The full release notes and downloads are on the GitHub release page.

A new Selenium CLI tool

PR #17327 introduces the initial Selenium CLI tool. The release notes do not document a full command surface yet, so treat this as a foundation rather than a finished UX. Two related Rust commands ship next to it:

  • PR #17364 adds a --skills flag that installs a skills.md file.
  • PR #17405 adds a command to install rules/rules.md into a repository.

If you maintain test infrastructure for Selenium, the new CLI is the bit to watch in the next few releases.

Grid: Redis distributor and legacy event compatibility

Two Grid changes matter for operators:

  • PR #17396 makes the Distributor Redis backed implementation a built in option. No more custom build to use Redis as the distributor backing store.
  • PR #17343 makes the Grid accept legacy session-closed event payloads, which keeps older nodes talking to newer hubs during rolling upgrades.

If you run a Selenium Grid on Kubernetes or on a shared host pool, both of these reduce upgrade friction.

Python BiDi gets a real code generator

The Python bindings move BiDi off hand curated files:

  • PR #16914 adds a CDDL 2 Python generator.
  • PR #17266 switches the bindings to use the generated BiDi files instead of the hand curated ones.
  • PR #17378 extends the create-bidi-src generator to cover the full set of BiDi adjacent CDDL files.
  • PR #17371 implements high level APIs for script.
  • PR #17392 improves docstrings in the generated BiDi modules.

Result: less drift between the BiDi spec and the Python client, plus a higher level surface for script work.

Smaller Python items in the same release:

  • PR #17415 adds an edge service argument to inherit the browser i/o streams.
  • PR #17368 bumps Python dependencies.

dotnet: BiDi alignment, signing, and a breaking option

The dotnet bindings get a lot of attention. Highlights:

  • PR #17330 and PR #17331 statically declare BiDi commands and events.
  • PR #17336, PR #17337, and PR #17338 align SetDownloadBehavior, ContinueWithAuth, and the polymorphic SetGeolocation commands.
  • PR #17328 removes members that were planned obsolete for 4.44.
  • PR #17397 produces strongly signed assemblies.
  • PR #16557 supports UnhandledPromptBehavior as both string and map. The release notes mark this one as a breaking change.

Tests also move forward: PR #17353 targets .NET 10 and PR #17384 migrates dotnet tests to MTP. PR #17391 reduces logging interpolated string allocations.

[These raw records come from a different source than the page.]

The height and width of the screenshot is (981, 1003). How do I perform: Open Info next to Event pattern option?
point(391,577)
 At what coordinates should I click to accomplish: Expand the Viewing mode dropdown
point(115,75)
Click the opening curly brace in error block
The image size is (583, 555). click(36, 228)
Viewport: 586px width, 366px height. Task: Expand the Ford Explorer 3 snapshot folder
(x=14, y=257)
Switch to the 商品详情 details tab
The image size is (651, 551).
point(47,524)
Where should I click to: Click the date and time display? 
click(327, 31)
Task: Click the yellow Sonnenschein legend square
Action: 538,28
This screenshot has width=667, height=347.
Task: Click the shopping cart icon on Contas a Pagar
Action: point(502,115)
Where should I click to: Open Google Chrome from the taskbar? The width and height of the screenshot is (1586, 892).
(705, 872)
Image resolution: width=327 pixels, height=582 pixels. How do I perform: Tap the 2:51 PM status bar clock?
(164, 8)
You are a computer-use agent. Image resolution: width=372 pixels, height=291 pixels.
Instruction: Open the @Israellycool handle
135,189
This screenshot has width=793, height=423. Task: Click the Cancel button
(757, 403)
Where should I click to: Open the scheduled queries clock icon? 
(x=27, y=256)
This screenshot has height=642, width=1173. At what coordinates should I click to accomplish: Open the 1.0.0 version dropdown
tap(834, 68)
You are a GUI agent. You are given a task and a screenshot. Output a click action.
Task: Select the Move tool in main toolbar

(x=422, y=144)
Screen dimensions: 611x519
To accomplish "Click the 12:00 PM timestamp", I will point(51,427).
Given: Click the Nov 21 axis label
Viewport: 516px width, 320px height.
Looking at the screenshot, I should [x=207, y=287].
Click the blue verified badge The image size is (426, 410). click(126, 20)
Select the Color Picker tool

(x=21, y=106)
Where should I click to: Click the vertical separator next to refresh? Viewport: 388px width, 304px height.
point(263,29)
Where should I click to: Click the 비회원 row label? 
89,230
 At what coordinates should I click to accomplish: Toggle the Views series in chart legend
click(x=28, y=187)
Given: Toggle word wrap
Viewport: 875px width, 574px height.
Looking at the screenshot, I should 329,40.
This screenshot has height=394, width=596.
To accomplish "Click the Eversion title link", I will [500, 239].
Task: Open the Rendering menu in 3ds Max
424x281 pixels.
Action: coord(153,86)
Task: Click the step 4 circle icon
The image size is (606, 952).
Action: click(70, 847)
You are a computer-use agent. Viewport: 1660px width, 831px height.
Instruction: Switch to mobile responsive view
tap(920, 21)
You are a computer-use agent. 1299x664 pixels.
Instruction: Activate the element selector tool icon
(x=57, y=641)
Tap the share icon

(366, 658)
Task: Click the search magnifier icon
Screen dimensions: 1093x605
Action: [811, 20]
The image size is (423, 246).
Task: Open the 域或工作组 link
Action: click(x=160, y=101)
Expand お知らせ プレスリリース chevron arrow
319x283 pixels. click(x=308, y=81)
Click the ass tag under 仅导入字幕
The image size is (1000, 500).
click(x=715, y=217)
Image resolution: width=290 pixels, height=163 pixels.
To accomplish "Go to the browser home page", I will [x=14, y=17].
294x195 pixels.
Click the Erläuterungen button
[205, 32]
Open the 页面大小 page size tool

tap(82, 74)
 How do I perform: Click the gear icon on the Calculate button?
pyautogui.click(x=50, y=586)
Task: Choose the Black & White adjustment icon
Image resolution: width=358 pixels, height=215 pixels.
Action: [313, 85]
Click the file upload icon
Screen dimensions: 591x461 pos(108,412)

Java fixes and nullability

The Java side is mostly cleanup and bug fixes:

  • PR #17340 deprecates the native methods inside the HttpClient interface.
  • PR #17325 specifies nullability in package org.openqa.selenium.remote.
  • PR #17348 fixes an NPE when the response status is null.
  • PR #17287 fixes a NoSuchElementException for custom By locators.
  • PR #17363 removes the ChromiumDriver.capabilities field.

If you have custom By implementations or read HTTP responses directly from the remote driver, retest after upgrading.

Upgrade notes

Three items are worth checking before a blind bump:

  • dotnet UnhandledPromptBehavior now accepts both string and map. The notes call this a breaking change, so audit call sites passing this option.
  • Java ChromiumDriver.capabilities is gone. Any code reading or writing that field needs an alternative.
  • dotnet now ships strongly signed assemblies, which can affect downstream packaging and dependency resolution.

A small Ruby quirk also lands in PR #17412: modern Firefox does not like both the -v and --log flags at the same time, so the Ruby driver no longer passes both.